Arizona Department of Gaming

Department overview
- Formed: 1995
- Jurisdiction: State of Arizona
- Headquarters: 1110 West Washington Street, Suite 450 Phoenix, Arizona
- Department executive: Ted Vogt, Director;
- Website: gaming.az.gov

Map

Footnotes

= Arizona Department of Gaming =

The Arizona Department of Gaming (ADG) is a gaming control board in Arizona that provides oversight of the state's gaming industry.

== History ==
The Arizona Department of Gaming was established by the Arizona State Legislature in 1995 to regulate the state's growing gaming industry.

In 2015, the legislature consolidated the Department of Racing under the Department of Gaming.

== Activities ==
The Arizona Department of Gaming regulates the state's Native American gaming operations, pari-mutuel racing and wagering, as well as boxing and mixed arts. It enforces the state's laws prohibiting illegal and unauthorized gaming, and works with police enforcement to investigate violations. The department also operates the Arizona Office of Problem Gambling (OPG), which provides and supports the treatment and prevention of problem gambling.

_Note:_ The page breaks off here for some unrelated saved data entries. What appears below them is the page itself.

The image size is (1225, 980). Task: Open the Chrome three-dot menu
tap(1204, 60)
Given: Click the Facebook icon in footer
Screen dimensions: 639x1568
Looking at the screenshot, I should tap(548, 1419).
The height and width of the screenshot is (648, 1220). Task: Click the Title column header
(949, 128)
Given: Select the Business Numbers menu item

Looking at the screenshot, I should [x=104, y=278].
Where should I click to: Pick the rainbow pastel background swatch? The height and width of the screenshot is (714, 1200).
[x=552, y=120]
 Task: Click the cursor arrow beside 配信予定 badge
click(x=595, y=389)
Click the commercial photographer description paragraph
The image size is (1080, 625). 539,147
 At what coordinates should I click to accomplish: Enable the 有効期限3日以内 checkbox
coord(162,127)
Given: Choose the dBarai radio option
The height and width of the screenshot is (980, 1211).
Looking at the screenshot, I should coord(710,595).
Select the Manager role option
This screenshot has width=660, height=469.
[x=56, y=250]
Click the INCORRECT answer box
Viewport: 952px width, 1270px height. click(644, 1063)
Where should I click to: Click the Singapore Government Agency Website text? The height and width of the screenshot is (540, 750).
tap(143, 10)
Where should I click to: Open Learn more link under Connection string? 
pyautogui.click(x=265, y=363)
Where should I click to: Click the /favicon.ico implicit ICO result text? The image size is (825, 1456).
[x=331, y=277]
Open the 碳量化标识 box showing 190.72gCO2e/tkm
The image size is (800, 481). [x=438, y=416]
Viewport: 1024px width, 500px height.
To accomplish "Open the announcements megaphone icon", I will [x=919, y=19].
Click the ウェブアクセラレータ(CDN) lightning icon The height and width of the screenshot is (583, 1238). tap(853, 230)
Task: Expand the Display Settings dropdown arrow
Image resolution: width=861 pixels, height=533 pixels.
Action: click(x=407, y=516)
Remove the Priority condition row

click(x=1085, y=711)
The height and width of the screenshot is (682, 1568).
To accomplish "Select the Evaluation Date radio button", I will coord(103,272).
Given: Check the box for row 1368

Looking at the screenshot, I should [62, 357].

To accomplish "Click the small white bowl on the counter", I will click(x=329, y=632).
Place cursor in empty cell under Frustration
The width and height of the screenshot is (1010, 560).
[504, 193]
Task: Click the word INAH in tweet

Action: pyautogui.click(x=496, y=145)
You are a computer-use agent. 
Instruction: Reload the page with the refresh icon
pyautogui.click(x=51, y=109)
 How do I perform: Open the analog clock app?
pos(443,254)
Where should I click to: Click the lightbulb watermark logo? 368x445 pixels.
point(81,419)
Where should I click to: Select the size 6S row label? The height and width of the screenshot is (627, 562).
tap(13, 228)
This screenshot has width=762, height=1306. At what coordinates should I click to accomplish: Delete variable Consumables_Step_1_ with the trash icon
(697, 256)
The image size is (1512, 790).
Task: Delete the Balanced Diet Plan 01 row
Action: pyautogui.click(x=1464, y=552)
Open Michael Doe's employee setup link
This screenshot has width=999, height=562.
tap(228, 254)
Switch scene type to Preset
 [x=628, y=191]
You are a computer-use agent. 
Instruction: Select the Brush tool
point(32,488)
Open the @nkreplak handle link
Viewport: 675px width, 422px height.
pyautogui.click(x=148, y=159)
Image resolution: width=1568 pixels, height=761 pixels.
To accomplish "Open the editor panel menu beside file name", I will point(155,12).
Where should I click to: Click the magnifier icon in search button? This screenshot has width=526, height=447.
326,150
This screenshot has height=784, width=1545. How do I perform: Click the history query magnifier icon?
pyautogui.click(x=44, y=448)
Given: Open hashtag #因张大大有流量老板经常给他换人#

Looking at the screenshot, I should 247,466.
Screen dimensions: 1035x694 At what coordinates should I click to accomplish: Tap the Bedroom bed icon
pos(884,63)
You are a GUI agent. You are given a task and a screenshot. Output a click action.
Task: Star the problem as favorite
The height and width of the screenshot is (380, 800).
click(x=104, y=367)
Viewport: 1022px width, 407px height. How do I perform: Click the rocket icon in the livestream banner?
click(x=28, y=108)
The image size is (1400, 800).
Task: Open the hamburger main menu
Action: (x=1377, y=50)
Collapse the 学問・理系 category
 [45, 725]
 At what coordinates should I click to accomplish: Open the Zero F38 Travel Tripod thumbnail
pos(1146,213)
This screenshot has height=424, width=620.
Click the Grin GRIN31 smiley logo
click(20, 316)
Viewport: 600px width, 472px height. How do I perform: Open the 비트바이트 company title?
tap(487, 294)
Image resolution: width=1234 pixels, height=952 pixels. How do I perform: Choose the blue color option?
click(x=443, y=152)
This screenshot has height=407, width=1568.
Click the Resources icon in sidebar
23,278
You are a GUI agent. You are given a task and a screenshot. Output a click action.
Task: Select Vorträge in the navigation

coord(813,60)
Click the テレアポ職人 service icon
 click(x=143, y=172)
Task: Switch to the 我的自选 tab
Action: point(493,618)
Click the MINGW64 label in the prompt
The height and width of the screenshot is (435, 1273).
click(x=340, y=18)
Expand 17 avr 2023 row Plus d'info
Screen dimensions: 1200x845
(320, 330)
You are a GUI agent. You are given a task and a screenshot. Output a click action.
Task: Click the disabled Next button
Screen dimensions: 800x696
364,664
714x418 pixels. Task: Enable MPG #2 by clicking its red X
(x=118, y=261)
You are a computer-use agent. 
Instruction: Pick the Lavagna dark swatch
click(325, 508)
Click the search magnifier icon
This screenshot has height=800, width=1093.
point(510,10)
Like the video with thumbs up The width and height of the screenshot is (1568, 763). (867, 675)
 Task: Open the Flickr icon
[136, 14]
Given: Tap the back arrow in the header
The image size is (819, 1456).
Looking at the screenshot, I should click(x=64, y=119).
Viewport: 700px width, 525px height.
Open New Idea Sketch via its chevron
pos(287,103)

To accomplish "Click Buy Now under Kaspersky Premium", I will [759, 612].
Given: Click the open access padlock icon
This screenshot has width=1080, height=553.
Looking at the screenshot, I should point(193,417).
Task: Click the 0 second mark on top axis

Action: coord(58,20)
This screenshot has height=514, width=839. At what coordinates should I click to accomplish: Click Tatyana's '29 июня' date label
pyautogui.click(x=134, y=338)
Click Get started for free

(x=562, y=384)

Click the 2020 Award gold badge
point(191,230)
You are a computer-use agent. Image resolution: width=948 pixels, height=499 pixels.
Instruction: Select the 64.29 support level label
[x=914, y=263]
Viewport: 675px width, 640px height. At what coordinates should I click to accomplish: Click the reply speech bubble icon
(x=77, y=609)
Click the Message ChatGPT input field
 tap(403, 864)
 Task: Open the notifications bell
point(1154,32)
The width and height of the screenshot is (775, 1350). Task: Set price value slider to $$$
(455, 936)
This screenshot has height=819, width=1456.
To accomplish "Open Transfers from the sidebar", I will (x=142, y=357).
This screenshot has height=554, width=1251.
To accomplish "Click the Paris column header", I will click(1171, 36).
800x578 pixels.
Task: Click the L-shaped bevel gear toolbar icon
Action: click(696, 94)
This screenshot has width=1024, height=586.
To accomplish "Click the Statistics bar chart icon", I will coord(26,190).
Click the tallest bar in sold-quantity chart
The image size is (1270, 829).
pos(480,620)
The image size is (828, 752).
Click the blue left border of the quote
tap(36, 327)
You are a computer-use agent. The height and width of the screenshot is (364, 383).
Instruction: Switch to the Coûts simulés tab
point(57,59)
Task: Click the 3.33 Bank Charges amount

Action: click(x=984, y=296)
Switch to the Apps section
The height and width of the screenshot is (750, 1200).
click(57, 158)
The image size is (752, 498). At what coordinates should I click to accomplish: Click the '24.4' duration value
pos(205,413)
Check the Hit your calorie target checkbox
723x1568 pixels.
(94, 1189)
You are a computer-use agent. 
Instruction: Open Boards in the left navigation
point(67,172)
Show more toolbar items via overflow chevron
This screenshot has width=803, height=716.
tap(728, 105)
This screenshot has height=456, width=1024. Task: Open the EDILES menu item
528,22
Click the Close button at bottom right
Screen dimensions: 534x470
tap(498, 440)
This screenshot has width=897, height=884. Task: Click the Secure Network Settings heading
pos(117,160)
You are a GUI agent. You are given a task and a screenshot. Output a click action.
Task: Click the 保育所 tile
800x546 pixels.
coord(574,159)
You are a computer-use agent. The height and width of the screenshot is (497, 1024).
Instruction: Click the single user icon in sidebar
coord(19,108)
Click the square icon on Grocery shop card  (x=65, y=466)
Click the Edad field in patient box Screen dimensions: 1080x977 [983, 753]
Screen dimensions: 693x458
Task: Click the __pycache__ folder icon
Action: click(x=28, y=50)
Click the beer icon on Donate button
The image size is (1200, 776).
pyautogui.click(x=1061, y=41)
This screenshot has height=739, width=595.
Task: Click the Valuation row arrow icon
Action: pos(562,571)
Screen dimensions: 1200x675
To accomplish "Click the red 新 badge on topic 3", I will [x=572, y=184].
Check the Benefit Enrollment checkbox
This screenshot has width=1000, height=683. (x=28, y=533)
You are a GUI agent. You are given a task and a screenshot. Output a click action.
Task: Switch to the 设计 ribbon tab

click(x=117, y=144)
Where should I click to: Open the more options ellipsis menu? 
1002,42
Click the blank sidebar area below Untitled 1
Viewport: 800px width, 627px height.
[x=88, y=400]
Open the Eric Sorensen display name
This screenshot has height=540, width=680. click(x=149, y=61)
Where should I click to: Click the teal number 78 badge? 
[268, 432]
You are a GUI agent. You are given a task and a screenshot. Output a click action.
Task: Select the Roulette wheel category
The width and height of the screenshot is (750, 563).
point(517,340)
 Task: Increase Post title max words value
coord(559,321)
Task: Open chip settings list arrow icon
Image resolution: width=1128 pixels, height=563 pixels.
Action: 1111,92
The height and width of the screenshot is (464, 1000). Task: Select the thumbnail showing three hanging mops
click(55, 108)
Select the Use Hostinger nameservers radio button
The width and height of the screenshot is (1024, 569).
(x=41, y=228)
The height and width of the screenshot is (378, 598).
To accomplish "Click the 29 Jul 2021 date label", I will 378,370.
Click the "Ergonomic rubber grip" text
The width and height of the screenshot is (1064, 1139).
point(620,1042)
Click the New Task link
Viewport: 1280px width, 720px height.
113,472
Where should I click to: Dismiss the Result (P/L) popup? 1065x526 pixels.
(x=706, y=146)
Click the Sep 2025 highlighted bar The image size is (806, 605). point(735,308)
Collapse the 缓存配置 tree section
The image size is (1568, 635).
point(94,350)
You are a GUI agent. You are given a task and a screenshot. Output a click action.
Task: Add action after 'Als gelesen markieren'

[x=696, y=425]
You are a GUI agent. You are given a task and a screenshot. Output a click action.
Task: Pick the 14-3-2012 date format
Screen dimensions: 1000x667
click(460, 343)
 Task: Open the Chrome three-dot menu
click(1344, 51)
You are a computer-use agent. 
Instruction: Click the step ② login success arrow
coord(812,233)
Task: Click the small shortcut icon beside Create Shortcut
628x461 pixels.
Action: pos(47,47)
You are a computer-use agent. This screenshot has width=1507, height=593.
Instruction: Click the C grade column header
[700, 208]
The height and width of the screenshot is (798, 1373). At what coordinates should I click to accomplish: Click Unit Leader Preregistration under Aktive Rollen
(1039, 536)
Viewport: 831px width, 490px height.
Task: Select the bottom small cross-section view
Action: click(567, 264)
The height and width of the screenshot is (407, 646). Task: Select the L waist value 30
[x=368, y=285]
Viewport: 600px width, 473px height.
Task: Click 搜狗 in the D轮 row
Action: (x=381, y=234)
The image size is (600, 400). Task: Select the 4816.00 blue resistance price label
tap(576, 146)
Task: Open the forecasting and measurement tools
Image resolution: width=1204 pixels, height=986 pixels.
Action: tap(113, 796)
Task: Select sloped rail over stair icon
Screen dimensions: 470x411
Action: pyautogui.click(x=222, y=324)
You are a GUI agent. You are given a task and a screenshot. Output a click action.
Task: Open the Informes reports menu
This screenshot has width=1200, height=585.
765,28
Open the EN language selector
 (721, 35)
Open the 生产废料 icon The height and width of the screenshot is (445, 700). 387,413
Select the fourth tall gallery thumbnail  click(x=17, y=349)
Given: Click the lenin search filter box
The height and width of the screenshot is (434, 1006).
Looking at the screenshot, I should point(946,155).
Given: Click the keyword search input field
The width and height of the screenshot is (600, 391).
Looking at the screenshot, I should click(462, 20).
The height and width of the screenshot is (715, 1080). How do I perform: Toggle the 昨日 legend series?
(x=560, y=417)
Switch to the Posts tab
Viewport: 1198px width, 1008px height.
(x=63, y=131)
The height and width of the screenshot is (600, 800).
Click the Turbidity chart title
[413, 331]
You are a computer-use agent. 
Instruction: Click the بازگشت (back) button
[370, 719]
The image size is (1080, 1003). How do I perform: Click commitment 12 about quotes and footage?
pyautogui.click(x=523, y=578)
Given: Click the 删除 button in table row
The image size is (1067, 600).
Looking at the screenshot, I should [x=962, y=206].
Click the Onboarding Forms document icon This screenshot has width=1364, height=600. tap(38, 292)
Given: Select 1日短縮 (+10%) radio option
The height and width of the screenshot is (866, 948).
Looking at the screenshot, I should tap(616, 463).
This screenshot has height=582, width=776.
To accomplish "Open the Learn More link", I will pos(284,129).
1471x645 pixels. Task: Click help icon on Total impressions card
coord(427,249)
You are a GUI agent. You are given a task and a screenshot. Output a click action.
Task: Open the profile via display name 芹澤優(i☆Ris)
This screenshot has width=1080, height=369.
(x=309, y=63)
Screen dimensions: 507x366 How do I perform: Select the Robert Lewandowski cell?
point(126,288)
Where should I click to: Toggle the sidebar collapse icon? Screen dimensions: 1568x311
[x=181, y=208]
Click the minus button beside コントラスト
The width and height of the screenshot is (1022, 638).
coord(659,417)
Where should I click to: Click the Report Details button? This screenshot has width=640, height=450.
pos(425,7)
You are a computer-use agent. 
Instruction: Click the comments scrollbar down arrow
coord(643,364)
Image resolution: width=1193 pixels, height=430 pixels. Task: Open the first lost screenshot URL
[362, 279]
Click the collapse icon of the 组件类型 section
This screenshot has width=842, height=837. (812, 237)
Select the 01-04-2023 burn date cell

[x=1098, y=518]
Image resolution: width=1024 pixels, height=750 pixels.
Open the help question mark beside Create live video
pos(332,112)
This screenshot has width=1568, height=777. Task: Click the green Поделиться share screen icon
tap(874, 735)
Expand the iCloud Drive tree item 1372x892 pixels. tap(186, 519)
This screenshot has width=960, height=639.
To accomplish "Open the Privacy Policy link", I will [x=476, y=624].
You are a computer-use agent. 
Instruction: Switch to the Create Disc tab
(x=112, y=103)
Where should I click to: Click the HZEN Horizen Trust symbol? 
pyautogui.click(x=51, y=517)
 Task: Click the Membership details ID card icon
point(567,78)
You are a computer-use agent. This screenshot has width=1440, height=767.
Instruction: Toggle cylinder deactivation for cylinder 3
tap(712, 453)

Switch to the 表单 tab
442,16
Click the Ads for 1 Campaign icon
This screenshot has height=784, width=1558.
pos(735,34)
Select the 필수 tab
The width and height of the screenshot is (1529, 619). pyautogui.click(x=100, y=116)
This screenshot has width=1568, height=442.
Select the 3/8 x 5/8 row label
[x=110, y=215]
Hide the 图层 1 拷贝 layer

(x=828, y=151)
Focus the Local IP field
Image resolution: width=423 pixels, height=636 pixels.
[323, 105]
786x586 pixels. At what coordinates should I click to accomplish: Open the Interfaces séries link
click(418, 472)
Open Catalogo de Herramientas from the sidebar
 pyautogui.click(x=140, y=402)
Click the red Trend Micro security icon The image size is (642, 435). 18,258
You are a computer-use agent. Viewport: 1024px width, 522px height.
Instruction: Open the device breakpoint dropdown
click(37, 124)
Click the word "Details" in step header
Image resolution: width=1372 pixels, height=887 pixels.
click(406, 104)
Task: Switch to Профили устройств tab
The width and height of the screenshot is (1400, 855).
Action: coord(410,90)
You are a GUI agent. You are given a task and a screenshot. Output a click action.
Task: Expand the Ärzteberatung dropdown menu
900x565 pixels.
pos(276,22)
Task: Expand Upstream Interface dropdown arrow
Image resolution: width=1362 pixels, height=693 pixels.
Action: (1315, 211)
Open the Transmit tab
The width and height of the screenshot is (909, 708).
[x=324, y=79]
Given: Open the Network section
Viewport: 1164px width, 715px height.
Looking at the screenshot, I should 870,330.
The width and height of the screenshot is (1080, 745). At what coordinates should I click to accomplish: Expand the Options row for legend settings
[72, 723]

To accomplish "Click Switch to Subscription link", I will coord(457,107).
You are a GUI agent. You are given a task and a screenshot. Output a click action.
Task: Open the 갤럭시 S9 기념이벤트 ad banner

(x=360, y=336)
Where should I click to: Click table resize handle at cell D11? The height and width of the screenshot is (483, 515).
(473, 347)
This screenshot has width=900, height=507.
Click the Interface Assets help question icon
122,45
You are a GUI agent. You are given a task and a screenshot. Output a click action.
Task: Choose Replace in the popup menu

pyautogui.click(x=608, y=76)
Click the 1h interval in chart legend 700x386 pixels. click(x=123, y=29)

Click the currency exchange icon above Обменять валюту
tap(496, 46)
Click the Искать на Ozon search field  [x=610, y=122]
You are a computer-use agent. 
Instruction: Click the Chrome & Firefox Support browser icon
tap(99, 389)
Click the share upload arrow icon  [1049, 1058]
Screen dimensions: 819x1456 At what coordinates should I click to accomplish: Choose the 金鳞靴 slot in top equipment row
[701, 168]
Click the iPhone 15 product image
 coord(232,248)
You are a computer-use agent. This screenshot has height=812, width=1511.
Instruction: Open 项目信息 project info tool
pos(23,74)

The state's Native American gaming operations are governed by the Tribal-State Gaming Compacts. The department partners with the state's 21 Native American tribes with gaming compacts to oversee their casinos. Currently there are sixteen tribes operating 23 casinos in Arizona. The other five tribes do not have casinos, but have slot machine rights they may lease to other tribes.

== Funding ==
The Arizona Department of Gaming does not receive any tax revenue or general government funds to support its regulatory responsibilities, despite being a state government agency. Its Native American gaming operations oversight is funded by the 21 tribes with gaming compacts, as set forth in their compacts. Regulation of racing activities is funded by the Racing Regulation Fund, which is primarily composed of revenues from regulatory wagering assessments.